(Input)

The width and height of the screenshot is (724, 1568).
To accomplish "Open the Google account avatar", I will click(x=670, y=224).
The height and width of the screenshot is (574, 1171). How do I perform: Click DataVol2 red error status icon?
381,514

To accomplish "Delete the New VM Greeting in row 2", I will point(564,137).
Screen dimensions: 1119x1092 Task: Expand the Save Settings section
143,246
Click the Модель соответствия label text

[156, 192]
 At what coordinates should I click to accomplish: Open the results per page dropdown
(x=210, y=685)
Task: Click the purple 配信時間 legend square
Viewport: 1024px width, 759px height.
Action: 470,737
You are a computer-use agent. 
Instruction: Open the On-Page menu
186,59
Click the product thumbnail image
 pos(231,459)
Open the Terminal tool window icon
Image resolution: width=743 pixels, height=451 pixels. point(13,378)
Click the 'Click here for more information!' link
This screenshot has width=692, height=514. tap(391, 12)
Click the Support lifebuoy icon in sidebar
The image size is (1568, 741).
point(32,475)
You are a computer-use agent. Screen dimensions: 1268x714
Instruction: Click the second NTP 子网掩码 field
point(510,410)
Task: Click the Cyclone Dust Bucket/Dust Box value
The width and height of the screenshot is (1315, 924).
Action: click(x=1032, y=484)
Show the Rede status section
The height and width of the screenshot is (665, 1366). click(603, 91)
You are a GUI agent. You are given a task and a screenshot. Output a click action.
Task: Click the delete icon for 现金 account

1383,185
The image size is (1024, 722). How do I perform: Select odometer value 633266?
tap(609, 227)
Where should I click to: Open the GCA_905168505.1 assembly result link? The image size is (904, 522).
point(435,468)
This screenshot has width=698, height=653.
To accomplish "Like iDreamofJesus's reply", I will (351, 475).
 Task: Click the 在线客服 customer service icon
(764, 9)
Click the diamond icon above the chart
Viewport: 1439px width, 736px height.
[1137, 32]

(End Input)

If a line in the listing includes the word "will", it counts; report the number of such lines and nothing else.

3